Different mechanisms drive the maintenance of polymorphism at loci subject to strong versus weak fluctuating selection
The long-running debate about the role of selection in maintaining genetic variation has been given new impetus by the discovery of hundreds of seasonally oscillating polymorphisms in wild Drosophila, possibly stabilized by an alternating summer-winter selection regime. Historically, there has been skepticism about the potential of temporal variation to balance polymorphism, because selection must be strong to have a meaningful stabilizing effect—unless dominance also varies over time (“reversal of dominance”).

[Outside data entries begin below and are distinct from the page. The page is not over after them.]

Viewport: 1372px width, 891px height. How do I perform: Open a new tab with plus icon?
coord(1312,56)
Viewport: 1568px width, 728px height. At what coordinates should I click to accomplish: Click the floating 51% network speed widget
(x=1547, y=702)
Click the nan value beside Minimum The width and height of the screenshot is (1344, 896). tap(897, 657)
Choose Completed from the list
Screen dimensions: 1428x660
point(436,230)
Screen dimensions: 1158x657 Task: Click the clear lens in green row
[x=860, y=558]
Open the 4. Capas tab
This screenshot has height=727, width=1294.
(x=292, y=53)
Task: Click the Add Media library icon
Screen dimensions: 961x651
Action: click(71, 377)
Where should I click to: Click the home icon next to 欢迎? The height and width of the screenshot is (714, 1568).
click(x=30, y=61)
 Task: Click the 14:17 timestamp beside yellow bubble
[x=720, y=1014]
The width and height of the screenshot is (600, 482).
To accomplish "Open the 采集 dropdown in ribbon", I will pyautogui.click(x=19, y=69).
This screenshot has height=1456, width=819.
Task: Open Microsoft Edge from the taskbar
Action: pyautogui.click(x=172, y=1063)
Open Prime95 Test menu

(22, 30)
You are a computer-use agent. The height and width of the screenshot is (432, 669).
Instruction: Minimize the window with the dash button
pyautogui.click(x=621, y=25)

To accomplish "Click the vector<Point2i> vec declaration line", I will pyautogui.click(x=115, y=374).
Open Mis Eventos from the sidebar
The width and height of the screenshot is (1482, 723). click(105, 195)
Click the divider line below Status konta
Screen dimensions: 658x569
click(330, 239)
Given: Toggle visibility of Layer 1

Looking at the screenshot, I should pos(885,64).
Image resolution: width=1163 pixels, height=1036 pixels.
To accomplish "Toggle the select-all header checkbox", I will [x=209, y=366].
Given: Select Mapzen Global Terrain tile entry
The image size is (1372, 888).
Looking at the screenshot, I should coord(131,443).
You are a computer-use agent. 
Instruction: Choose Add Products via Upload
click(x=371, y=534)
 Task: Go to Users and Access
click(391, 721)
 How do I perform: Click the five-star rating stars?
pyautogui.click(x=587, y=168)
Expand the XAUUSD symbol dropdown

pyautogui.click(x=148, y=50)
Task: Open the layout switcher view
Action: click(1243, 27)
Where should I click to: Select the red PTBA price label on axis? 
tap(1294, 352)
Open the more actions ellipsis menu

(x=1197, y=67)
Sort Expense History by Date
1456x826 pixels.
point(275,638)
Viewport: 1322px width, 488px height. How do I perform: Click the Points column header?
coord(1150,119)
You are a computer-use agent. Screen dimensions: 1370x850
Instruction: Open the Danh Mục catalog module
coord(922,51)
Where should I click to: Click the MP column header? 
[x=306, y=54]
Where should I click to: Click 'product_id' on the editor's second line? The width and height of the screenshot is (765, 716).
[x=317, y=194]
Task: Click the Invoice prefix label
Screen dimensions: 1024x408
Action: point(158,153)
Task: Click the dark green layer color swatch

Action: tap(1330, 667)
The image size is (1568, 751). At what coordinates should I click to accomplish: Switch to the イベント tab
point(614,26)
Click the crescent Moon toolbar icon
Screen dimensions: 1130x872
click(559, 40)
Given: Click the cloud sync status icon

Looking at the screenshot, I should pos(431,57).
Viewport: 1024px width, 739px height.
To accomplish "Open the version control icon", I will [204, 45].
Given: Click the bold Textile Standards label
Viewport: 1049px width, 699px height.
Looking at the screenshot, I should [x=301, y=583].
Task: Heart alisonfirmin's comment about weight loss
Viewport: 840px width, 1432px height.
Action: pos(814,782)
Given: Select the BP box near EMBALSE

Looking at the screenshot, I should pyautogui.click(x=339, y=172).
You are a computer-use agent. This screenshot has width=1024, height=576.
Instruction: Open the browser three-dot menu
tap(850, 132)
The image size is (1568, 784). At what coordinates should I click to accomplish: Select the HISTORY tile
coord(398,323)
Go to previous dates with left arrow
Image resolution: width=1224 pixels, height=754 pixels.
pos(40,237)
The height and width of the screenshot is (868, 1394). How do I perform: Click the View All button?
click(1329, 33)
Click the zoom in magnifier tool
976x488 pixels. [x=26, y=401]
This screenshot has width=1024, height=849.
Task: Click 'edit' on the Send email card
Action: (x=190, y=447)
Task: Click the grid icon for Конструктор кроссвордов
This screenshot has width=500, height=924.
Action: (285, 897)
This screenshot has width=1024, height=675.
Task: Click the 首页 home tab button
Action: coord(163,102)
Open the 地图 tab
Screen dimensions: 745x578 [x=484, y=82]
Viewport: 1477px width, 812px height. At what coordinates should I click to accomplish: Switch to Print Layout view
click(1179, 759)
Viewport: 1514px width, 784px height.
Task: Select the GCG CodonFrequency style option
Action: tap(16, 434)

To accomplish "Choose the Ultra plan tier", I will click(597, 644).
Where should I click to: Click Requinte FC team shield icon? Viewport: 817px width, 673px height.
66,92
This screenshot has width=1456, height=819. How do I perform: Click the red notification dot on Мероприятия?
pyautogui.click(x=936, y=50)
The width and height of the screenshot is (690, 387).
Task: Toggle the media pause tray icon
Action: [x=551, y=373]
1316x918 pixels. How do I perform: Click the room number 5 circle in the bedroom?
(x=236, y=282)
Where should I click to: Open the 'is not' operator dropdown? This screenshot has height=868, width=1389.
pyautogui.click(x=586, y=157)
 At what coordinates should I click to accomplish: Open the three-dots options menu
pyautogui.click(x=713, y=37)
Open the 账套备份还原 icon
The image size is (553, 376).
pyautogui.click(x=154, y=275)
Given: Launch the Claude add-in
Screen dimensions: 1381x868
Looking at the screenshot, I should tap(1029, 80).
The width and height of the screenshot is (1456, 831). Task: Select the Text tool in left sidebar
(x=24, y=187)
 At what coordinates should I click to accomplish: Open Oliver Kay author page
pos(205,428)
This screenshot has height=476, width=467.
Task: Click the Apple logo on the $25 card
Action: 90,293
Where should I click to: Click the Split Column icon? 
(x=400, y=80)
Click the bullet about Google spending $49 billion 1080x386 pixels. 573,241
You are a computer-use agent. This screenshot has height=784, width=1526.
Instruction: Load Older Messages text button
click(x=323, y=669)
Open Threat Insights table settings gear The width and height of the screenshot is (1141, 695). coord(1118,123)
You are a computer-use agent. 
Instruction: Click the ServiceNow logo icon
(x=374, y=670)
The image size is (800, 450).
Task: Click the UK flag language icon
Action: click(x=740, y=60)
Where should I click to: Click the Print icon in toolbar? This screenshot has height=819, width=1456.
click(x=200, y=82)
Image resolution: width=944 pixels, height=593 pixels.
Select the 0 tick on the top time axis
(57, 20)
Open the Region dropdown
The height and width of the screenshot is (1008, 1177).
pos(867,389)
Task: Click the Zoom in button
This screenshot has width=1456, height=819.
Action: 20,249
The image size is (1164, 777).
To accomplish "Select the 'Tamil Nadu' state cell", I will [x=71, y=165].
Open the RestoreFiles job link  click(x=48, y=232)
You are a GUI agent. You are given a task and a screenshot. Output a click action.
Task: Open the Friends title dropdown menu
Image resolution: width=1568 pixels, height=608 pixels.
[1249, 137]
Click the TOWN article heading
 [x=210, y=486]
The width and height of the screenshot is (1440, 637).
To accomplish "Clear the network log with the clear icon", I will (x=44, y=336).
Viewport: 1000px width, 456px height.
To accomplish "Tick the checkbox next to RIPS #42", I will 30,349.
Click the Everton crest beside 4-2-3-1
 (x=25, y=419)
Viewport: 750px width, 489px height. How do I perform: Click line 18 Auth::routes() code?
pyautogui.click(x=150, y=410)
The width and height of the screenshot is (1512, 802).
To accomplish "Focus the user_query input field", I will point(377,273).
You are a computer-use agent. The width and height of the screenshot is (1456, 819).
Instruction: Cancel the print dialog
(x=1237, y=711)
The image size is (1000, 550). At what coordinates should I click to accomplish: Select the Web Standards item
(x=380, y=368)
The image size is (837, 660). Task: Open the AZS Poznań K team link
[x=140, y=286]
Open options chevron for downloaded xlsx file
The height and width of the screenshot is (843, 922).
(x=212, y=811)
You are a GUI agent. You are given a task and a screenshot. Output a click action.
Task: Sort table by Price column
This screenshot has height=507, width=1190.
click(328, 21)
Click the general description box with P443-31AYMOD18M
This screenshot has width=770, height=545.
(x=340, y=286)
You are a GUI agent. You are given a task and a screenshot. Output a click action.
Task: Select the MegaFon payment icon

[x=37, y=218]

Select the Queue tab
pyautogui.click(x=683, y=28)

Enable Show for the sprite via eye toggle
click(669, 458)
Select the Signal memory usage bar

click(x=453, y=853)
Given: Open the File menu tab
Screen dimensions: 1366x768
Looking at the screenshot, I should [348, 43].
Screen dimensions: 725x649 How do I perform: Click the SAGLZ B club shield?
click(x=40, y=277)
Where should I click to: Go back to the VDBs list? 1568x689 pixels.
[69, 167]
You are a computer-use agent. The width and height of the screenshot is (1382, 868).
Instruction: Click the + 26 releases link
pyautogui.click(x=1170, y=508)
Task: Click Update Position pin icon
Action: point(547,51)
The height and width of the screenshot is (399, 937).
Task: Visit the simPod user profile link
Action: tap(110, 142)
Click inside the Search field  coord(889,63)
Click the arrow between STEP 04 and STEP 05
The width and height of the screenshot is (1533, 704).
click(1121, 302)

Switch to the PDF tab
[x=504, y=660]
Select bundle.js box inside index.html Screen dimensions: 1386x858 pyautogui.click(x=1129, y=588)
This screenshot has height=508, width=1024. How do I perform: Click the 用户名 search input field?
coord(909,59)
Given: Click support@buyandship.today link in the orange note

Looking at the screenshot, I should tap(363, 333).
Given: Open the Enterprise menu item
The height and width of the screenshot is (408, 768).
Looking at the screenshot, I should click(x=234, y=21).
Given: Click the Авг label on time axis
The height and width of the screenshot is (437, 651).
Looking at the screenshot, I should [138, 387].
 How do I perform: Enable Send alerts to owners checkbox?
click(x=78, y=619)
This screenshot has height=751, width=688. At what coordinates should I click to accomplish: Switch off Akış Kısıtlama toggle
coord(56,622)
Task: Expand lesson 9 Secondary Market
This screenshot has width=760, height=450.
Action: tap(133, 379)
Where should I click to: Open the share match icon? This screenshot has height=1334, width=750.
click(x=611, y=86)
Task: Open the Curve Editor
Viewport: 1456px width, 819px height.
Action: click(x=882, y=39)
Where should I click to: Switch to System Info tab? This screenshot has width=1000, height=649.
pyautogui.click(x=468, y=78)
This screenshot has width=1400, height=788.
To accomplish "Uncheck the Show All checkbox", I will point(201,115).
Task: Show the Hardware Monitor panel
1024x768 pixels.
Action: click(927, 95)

Here, we develop a simplified model of seasonally variable selection that simultaneously incorporates four different stabilizing mechanisms, including two genetic mechanisms (“cumulative overdominance” and reversal of dominance), as well as ecological “storage” (“protection from selection” and boom-bust demography). We use our model to compare the stabilizing effects of these mechanisms. Although reversal of dominance has by far the greatest stabilizing effect, we argue that the three other mechanisms could also stabilize polymorphism under plausible conditions, particularly when all three are present. With many loci subject to diminishing returns epistasis, reversal of dominance stabilizes many alleles of small effect. This makes the combination of the other three mechanisms, which are incapable of stabilizing small effect alleles, a better candidate for stabilizing the detectable frequency oscillations of large effect alleles.